National Gallery of Canada
The National Gallery of Canada is the permanent home of the world’s most comprehensive collection of Canadian art. The Museum contains over 130,000 square feet of exhibition space on two levels, seminar rooms, a reference library, an auditorium, two restaurants, a bookstore and a major curatorial and conservation wing. The museum is conceived as a rich experiential sequence that juxtaposes extroverted public spaces with introverted gallery and contemplation spaces. The design takes advantage of a prominent waterfront site overlooking Parliament. A gently ramped colonnade, which offers spectacular views of the Ottawa River and the Parliament beyond, leads from the main entrance on Sussex Drive to the Great Hall. From the Great Hall, the promenade forms a second axis leading to the Rotunda. Visitors enter all galleries from either the Great Hall or the Rotunda. Beyond the Rotunda, a continuation of the promenade’s axis leads to a separate curatorial wing, connected to the main building by bridges at each principal level. The design reflects an intense focus on the interaction between space and light. Exhibition spaces are located on two levels, organized around three courtyards to create a legible progression of movement. Galleries on the upper and lower levels receive natural daylight. Traditional skylights light the upper level while the lower levels are illuminated by a system of shafts lined with reflective Mylar, which bounces natural light deep into the museum.
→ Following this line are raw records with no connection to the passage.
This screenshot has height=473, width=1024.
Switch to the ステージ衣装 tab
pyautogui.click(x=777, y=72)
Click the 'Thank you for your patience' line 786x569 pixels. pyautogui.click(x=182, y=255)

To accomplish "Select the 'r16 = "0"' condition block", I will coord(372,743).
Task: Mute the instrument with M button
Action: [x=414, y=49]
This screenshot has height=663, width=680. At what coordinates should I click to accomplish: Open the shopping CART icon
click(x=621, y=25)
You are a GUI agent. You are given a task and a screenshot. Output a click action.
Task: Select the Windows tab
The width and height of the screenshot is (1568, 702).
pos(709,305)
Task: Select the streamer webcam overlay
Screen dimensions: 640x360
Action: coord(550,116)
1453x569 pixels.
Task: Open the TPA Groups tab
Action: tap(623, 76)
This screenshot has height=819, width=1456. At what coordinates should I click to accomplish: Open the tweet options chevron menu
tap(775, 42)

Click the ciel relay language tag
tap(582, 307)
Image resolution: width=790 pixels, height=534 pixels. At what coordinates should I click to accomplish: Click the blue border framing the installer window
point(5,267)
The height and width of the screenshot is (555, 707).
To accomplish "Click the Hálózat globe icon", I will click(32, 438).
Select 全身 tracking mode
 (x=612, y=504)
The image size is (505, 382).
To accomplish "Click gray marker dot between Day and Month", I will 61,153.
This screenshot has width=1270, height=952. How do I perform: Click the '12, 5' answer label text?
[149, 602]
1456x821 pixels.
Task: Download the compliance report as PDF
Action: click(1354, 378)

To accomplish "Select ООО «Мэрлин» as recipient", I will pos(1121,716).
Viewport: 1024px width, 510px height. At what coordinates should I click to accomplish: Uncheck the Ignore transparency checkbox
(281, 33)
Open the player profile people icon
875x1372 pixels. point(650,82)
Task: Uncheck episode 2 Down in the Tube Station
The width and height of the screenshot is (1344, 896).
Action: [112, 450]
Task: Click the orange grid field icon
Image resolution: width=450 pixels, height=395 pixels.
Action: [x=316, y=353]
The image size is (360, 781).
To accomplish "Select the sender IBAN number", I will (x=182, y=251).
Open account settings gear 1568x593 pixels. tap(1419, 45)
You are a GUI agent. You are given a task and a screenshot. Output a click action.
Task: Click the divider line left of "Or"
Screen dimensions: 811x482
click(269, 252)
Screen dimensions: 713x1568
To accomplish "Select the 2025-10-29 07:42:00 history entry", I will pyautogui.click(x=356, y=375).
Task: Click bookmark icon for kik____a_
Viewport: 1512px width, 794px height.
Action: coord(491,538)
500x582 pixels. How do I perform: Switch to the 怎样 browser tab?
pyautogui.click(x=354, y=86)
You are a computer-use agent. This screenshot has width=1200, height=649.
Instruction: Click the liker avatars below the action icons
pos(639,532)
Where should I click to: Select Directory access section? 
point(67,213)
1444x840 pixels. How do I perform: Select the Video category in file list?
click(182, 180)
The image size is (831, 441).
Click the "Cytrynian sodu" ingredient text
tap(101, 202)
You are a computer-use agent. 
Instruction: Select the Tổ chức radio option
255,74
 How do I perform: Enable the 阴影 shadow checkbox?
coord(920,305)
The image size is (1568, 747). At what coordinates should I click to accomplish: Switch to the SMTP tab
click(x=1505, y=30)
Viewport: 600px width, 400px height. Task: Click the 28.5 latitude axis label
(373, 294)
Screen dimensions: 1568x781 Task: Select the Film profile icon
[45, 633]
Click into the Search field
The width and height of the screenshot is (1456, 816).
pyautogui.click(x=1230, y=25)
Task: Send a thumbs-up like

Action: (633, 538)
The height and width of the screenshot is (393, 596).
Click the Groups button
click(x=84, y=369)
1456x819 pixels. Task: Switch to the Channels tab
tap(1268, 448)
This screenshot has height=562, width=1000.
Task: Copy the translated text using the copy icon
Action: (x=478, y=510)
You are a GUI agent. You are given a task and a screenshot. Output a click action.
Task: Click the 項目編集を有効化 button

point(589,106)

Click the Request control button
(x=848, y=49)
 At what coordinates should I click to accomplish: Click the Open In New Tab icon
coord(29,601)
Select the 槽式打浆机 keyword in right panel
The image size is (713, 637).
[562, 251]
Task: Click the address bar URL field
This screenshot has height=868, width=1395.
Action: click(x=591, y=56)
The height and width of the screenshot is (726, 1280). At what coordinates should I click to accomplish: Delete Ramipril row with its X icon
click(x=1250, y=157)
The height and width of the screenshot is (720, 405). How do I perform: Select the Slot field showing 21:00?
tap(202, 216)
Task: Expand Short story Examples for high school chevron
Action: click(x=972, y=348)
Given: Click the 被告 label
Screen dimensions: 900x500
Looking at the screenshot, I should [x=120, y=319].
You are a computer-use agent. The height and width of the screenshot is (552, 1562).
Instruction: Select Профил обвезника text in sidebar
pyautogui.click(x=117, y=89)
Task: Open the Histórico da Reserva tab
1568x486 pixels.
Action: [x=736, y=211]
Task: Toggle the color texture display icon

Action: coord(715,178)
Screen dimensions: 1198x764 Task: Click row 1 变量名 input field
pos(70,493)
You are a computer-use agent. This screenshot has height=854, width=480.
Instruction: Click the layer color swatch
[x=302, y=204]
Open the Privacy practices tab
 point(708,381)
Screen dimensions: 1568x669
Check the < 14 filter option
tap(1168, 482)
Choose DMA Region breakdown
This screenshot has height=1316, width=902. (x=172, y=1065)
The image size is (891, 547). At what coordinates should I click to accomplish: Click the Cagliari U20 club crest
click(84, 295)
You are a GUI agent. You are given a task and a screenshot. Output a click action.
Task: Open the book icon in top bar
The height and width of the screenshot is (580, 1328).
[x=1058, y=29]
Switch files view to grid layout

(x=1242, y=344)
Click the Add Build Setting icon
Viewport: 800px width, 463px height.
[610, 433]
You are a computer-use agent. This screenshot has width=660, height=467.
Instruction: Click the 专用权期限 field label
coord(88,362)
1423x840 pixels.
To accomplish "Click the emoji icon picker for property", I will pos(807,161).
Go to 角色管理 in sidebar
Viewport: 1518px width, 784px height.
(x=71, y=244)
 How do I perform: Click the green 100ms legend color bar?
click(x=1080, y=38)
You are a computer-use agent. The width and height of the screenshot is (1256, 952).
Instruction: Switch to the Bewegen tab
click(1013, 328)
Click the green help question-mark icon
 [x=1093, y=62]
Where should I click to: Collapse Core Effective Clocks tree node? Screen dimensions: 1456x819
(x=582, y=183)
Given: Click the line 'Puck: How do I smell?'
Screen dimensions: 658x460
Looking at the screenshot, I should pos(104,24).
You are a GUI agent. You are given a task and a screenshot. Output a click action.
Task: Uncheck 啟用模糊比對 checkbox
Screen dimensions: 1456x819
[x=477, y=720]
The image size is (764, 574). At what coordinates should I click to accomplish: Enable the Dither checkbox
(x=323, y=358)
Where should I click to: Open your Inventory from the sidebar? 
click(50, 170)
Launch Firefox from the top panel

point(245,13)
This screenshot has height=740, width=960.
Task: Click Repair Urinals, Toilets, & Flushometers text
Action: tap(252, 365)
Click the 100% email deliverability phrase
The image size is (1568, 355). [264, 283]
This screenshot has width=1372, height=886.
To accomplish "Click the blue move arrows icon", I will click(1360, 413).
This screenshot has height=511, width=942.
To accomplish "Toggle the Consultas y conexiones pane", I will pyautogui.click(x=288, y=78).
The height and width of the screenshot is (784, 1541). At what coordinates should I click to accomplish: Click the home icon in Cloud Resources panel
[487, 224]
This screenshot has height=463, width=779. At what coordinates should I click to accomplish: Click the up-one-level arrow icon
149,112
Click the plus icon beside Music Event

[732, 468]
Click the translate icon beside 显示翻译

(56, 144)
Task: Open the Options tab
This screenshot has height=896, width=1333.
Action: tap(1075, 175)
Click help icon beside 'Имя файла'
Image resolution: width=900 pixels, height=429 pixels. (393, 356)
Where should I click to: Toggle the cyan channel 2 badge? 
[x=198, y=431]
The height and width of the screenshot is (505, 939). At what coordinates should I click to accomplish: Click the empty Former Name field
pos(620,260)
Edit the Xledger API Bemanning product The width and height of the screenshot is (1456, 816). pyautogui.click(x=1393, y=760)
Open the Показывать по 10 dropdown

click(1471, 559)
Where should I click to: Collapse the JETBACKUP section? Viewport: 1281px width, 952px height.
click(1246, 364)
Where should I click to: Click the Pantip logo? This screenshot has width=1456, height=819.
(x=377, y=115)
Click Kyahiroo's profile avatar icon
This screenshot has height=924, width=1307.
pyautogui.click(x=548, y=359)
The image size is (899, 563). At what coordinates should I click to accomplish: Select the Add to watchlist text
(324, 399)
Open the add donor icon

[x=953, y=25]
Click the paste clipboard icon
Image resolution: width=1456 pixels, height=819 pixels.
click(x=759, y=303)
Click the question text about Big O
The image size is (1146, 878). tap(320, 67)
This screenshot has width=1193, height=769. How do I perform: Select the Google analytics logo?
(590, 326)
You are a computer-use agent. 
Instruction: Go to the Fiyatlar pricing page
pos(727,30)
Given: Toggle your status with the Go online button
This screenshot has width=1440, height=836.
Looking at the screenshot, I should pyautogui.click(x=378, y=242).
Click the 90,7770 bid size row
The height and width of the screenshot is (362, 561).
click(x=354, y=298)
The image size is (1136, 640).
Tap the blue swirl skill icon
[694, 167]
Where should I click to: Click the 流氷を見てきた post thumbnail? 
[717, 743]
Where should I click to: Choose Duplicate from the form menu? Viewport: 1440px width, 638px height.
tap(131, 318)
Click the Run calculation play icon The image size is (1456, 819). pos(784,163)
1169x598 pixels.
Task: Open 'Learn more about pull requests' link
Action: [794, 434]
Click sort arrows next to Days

The Great Hall is situated at the juncture of all of the galleries and acts as the principal public and ceremonial space. A system of nylon sails provides daylight and acoustical control, with counterweights that are stabilized by suspended rings, which also support supplemental lighting. The building is a cladding of gray and pink granite from Tadoussac, Québec. Glazed promenades and crystalline pavilions enclose public circulation and assembly spaces. Their transparency visually joins the museum with Ottawa’s heritage; their forms relate the building to the natural site and surrounding architecture of the city.